El #46 fue uno de los protagonistas de la Ceremonia de Apertura de Milán-Cortina, conduciendo un tranvía simbólico que llevó a Matarella hacia San Siro

Valentino Rossi, junto al presidente de Italia

Valentino Rossi, junto al presidente de Italia / PAOLO GIANDOTTI/QUIRINAL PALACE PRESS OFFICE HANDOUT / EFE

Cristina Moreno

Cristina Moreno

El Estadio de San Siro de Milán fue este pasado viernes escenario de la Ceremonia de Apertura de los Juegos Olímpicos de Milán-Cortina. Una ceremonia que se realizó de manera simultánea en varios escenarios, dando protagonismo de esa forma a las diferentes sedes en las que se celebra esta XXV edición de la cita olímpica invernal.

La ceremonia, además de hacer hincapié en la dualidad de la ciudad y la montaña, de las citas sobre hielo a las pruebas en nieve, fue también de principio a fin una oda a la cultura y los símbolos italianos. Músicos, compositores, escultores...todos estuvieron representados en la gala, algunos de forma simbólica, como los tres cabezudos que condujeron el primer fragmento del evento encarnando a Verdi, Rossini y Puccini o el pebetero inspirado en Leonardo Da Vinci; otros de forma presencial como Laura Pausini, encargada de interpretar el himno de Italia, o Andrea Bocelli, con el 'Nessun Dorma' en la parte final.

Los deportistas, un punto importante

Tampoco faltaron representantes del mundo del deporte, como el mítico Alberto Tomba, encargado del último relevo de la antorcha junto a la también emblemática esquiadora Deborah Compagnoni.
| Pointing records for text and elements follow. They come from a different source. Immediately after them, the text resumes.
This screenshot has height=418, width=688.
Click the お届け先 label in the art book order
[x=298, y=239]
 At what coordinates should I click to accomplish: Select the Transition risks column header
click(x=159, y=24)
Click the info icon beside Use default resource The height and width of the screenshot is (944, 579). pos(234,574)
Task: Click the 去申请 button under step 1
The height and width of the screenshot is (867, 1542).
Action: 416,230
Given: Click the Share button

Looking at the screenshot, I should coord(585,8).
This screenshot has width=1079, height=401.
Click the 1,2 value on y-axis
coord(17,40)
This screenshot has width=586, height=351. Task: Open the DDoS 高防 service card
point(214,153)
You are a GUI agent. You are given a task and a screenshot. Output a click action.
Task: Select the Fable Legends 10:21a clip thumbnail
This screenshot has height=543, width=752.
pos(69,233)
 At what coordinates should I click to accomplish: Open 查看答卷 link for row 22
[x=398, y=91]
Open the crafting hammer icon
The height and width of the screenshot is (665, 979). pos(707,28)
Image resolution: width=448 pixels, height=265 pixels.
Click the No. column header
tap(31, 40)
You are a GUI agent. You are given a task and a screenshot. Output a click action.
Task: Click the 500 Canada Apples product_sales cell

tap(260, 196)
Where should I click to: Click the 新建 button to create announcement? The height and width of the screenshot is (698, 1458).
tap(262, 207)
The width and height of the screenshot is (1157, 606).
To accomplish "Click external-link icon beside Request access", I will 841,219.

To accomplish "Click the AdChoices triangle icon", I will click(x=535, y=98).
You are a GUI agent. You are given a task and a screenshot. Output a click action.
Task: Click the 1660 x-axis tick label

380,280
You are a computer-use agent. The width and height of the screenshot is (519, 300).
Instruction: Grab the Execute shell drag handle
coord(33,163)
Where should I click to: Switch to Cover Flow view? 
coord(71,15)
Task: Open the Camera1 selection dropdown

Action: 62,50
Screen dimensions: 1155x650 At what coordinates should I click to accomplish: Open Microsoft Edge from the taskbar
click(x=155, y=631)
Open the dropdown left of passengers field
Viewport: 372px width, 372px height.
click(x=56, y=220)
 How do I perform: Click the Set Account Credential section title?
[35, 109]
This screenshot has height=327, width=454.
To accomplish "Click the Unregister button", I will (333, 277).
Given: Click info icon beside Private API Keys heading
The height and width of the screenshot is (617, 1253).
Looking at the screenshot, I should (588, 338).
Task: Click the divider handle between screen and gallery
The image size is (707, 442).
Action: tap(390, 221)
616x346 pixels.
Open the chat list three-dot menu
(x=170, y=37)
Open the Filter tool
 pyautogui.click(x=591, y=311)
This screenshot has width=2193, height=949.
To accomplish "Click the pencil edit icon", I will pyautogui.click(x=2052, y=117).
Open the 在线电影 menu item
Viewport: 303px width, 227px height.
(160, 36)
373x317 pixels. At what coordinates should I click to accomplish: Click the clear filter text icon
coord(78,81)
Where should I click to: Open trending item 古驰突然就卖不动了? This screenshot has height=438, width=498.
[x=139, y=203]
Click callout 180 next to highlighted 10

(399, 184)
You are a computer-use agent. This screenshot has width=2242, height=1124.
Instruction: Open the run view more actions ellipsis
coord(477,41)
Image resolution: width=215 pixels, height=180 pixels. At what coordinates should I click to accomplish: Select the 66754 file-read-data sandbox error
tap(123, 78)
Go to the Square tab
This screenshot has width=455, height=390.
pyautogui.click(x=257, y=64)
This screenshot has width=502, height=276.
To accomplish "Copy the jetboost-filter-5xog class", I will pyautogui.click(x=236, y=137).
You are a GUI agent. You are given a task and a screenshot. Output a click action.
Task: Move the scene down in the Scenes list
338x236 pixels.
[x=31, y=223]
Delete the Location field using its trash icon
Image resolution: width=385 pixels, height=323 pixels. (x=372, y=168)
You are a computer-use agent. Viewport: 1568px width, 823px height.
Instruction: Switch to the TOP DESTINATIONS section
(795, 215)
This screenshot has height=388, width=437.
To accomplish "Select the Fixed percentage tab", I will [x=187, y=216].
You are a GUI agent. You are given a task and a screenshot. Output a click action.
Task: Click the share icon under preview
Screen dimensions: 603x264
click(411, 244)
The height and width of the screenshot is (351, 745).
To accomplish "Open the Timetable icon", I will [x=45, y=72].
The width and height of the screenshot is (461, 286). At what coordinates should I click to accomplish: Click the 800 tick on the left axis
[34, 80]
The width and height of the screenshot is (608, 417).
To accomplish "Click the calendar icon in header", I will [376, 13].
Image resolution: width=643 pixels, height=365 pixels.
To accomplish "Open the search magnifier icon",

Así, no podía faltar uno de los grandes deportistas del deporte italiano, un auténtico icono como Valentino Rossi, nueve veces campeón del mundo de motociclismo.

El #46 formó parte de los bloques iniciales de la Ceremonia a través de un vídeo. En el mismo, un tranvía antiguo guiaba a los espectadores en un recorrido por distintos territorios de Italia mientras un misterioso conductor, ataviado con su uniforme reglamentario, llevaba a destino a los pasajeros.

Tras unos minutos de recorrido se desveló finalmente al protagonista, que no era otro que el propio Valentino guiando al presidente de la República de Italia, Sergio Mattarella, hacia San Siro, casa del AC Milan y del Inter de Milan, equipo del que es fiel seguidor el expiloto. Una aparición que desató los aplausos entre los asistentes a la Ceremonia, satisfechos por la aparición de un icono de Italia.